Na verdade, os clubes ingleses conseguiram uma receita de aproximadamente R$ 8 bilhões na temporada 07/08. E isso é dinheiro, muito dinheiro. Tanto dinheiro que corresponde a aproximadamente um quarto do total arrecadado por clubes em toda a Europa, que chegou à cifra de cerca de R$ 37 bilhões.
 
Entretanto, o aumento de receita significou também um aumento de gastos com salários e transferências, coisa que é quase regra no mundo do futebol. Se da temporada passada para a atual a receita dos clubes da Premier League subiu 11%, o gasto com salários e transferências cresceu 13%. O poder dos clubes ingleses fica cada vez mais visível no mercado e, não por acaso, esses clubes tendem a ter maiores chances de melhor desempenho em torneios continentais, como foi o caso da Champions League desse ano.
 
Mas se os clubes ingleses andam comprando muita gente de fora, eles também deixam cada vez mais de produzir jogador dentro de casa.

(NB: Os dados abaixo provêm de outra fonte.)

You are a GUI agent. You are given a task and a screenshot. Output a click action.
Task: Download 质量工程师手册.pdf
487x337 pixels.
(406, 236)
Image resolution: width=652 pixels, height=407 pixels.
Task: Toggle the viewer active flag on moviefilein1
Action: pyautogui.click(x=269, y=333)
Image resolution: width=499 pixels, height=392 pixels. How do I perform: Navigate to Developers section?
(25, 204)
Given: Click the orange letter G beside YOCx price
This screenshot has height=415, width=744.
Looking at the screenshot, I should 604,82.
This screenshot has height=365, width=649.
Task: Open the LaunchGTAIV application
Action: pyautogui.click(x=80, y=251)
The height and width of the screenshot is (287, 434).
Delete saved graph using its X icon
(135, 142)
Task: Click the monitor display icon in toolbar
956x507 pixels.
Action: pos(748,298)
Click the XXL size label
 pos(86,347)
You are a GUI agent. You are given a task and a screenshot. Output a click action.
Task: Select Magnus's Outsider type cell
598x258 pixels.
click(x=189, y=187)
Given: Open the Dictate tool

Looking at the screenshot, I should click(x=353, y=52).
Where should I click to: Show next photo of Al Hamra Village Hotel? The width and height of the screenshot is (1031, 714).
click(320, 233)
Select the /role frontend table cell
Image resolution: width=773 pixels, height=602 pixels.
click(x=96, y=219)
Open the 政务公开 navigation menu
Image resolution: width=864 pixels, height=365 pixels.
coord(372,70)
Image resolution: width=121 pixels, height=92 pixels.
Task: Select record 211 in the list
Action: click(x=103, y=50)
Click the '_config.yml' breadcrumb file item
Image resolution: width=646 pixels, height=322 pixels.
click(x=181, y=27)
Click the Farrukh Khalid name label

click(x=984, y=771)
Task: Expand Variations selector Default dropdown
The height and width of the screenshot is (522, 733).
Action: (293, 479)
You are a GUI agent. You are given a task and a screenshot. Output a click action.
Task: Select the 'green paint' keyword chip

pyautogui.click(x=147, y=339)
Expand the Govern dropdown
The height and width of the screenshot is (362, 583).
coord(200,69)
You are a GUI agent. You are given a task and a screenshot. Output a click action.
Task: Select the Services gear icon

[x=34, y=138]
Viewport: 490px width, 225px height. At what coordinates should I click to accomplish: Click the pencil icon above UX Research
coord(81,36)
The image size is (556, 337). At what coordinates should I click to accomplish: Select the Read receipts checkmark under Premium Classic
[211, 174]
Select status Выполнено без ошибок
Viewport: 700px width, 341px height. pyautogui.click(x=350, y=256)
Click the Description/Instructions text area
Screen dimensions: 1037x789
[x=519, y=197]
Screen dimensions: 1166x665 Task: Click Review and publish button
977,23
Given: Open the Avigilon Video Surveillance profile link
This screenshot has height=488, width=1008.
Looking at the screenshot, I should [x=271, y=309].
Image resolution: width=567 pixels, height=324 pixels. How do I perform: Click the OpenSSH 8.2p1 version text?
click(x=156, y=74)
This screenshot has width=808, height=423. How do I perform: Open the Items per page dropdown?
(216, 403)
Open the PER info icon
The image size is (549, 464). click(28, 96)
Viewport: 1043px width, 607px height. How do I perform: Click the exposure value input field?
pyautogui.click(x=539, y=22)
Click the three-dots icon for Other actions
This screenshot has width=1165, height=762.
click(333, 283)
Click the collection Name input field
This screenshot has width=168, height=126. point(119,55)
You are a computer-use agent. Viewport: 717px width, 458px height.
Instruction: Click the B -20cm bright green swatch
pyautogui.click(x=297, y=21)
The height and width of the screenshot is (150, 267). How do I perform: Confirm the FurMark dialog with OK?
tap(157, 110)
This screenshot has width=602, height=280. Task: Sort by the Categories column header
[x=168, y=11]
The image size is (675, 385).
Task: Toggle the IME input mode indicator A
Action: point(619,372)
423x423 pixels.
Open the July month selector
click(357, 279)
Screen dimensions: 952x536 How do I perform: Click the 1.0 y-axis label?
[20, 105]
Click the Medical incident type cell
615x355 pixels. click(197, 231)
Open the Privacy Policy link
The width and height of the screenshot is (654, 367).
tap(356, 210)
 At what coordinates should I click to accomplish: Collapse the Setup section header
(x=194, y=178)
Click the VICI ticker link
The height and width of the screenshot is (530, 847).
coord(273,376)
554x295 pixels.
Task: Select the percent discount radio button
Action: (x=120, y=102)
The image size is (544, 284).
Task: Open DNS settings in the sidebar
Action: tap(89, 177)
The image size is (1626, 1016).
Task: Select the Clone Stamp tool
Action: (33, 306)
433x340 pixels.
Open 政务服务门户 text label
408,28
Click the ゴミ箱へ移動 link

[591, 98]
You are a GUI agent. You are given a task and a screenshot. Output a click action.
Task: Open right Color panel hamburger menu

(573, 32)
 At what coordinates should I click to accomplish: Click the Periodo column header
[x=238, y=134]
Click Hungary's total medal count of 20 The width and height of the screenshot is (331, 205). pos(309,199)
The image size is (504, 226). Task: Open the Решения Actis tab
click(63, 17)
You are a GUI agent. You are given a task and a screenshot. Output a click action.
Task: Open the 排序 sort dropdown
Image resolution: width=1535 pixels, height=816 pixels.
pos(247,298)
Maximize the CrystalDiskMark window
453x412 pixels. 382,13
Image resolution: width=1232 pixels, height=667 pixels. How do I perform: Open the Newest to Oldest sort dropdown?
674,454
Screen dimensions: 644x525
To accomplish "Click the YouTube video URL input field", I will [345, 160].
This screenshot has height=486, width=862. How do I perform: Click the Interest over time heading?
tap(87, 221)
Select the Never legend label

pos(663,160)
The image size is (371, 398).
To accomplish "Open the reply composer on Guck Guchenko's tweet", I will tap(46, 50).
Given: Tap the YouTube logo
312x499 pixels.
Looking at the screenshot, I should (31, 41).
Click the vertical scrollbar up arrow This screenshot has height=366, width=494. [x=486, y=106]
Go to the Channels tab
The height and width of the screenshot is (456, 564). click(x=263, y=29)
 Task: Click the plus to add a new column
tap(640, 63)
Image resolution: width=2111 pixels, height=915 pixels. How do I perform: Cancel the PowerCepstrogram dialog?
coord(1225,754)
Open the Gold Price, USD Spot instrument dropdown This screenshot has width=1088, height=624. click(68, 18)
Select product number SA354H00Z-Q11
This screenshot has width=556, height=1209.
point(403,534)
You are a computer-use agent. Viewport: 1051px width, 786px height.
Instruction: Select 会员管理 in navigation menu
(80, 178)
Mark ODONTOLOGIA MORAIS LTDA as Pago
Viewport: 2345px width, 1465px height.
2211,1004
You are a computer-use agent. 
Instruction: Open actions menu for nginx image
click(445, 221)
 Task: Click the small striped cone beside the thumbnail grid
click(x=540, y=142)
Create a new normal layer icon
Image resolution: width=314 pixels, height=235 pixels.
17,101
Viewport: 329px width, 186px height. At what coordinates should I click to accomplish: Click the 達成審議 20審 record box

Não por acaso, também, a Inglaterra está fora da Eurocopa e gerando reclamações do seu técnico, Fábio Capello, por conta da falta de opções disponíveis. Um relatório da BBC divulgado nesta semana comprova isso. Nesta temporada, os clubes da Premier League bateram recorde de não escalação de titulares ingleses. Dos 498 que entraram em campo no começo do jogo durante todo o campeonato, apenas 178, 34%, eram ingleses.
 
Outro relatório que menciona o baixo aproveitamento de talento local foi feito pelo Professional Football Player’s Observatory, que analisou os clubes e jogadores que disputaram a Champions League deste ano. O relatório afirma que de todos os jogadores que estavam registrados na competição, apenas 20% vinham das categorias de base de seus respectivos clubes e 60% eram jogadores estrangeiros.
 
Isso apenas colaborou ainda mais para a Fifa, mais especificamente o presidente Joseph Blatter, forçar o seu projeto dos 6+5 já tão falado por essas bandas. De acordo com ele, a idéia é proteger as seleções nacionais e os clubes menores. Com menos jogadores disponíveis para o mercado externo, a lógica é que o mercado local tende a se fortalecer. Blatter diz ter o apoio de todo mundo, inclusive das federações européias. Ou seja: o mundo do futebol está pronto para aceitar a regra.
 
O problema é que o mundo do futebol não é soberano, por mais que ele queira ser. Para que a regra do 6+5 seja aceita pelos clubes, ela tem que ser aceita pelas regras dos países nos quais esses clubes estão inseridos. Enquanto que boa parte do mundo deve aceitar isso sem maiores problemas, na Europa a coisa muda.
 
Tendo um passado recente de guerras étnicas que dizimaram gerações, a Comissão Européia rejeita qualquer hipótese de discriminação do indivíduo por conta do lugar em que ele nasceu, desde que dentro da Comunidade Européia. Portanto, não há, a princípio, qualquer possibilidade de que a regra do 6+5 seja aceita por aquelas bandas, uma vez que você irá cercear o direito de trabalho de um cidadão apenas por conta do lugar em que ele nasceu. E como bem disse Vladimir Spidla, comissário europeu do trabalho, “jogadores profissionais são trabalhadores”. E trabalhadores são livres para escolherem onde querem trabalhar.
 
Principalmente na Inglaterra, porque lá paga mais.